Lost in log-space: residuals of log-transformed data

Yesterday I was helping Jim with a model for predicting non-profit registration by county, and a little problem came up about how to explain some data. He had found a really strong relation, ran the model, and made a pretty choropleth of the results. But the legend had entries like "-0.500 standard deviation to 0.500 standard deviation". And the underlying data had been log transformed. He didn't have time to rebuild all of his maps, so I was asked this question: "What do I tell them this means?"

Good question! Log transformation of data is a common technique to deal with several problems: typically anything where the scatterplot of a relationship look log-normal, "looks like an exponential curve", has "too long" of a rightward tail, or numerous other things. I will leave aside the question of whether the log transform is the right one in a particular instance, and proceed directly to today's (well, yesterday's) question:

When analyzing the residual deviations after the model is fit, what does the deviation of the log of the variable of interest mean? And make it friendly, statistics guy!

Well... ouch. I don't like the implication of "y'all are hard to understand". But then again, a lot of people feel that way, and that's why analysts are paid to be analysts. So what to do? What do "regular people" want to see, that is also a good representation of the reality?

Percent deviation from predicted.

And here's what they don't want to hear (but you want to do):

• If you have "standardized residuals" (how very statistical of you!), first multiply by the RMSE to get actual deviations.
• Take the exponent of the deviations, and respect the sign of the deviation! 
• Now you have the ratio of measured over predicted.
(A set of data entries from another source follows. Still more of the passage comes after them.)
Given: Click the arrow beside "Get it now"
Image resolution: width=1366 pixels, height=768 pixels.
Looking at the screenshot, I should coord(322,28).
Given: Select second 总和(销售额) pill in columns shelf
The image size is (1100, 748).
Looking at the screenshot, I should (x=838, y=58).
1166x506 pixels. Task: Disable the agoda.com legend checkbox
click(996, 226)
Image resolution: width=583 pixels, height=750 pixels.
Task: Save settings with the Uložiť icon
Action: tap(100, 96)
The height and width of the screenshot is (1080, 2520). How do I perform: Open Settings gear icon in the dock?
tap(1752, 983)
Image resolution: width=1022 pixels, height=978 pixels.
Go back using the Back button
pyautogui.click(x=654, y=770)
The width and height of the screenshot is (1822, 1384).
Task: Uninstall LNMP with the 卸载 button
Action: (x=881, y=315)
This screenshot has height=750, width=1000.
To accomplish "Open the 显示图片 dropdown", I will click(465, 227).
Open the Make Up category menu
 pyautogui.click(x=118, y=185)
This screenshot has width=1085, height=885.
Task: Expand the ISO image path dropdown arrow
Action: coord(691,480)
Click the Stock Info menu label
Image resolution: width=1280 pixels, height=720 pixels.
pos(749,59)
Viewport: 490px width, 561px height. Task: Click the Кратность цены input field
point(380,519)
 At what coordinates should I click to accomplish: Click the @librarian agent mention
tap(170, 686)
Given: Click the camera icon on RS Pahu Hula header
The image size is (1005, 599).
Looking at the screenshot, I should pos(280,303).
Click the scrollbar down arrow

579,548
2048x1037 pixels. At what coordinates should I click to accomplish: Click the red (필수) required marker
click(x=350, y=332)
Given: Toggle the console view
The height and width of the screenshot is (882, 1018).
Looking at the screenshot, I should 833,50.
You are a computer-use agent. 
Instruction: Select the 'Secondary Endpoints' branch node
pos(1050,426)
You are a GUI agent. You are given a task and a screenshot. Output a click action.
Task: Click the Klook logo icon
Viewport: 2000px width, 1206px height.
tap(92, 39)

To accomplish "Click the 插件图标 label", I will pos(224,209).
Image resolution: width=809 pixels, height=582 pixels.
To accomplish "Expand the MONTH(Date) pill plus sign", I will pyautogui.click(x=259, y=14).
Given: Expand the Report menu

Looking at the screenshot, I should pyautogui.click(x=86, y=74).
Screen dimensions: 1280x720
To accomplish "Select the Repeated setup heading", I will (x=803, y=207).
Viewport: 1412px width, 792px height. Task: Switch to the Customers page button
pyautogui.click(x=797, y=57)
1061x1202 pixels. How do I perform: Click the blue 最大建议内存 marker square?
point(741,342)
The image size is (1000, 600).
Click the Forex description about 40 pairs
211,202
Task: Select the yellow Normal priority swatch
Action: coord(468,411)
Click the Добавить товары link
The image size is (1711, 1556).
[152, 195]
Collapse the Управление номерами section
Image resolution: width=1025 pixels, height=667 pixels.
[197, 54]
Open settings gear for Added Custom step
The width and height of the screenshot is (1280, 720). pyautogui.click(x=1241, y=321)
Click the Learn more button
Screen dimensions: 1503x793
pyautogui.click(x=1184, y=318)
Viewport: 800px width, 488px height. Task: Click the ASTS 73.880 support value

If it's greater than 1, the subtract one and multiply by 100 to get the percent "high". If it's less than one, then subtract the ratio from one and multiply by 100 to get the percent low.

Use those numbers for your labels, don't explain the funky transformation details to a lay audience, and enjoy the lack of flustered puzzlement on the audiences faces!

Example, just for practice:
Say your RMSE is 0.5. Then one deviation high (positive) is e to the 0.2: about 1.65; and one deviation low is e to the -0.5: about .61.

So one up is about 65% high, and one down is about 39% low.

One additional note here: symmetrical percent bands, like 10% to 40%  high or low, will be misleading because the "high" band is actually expected to have smaller counts than the "low" band if a log model is correct. But this is the way that people have become accustomed to having data presented, and people think of it as "fair", despite this potential bias.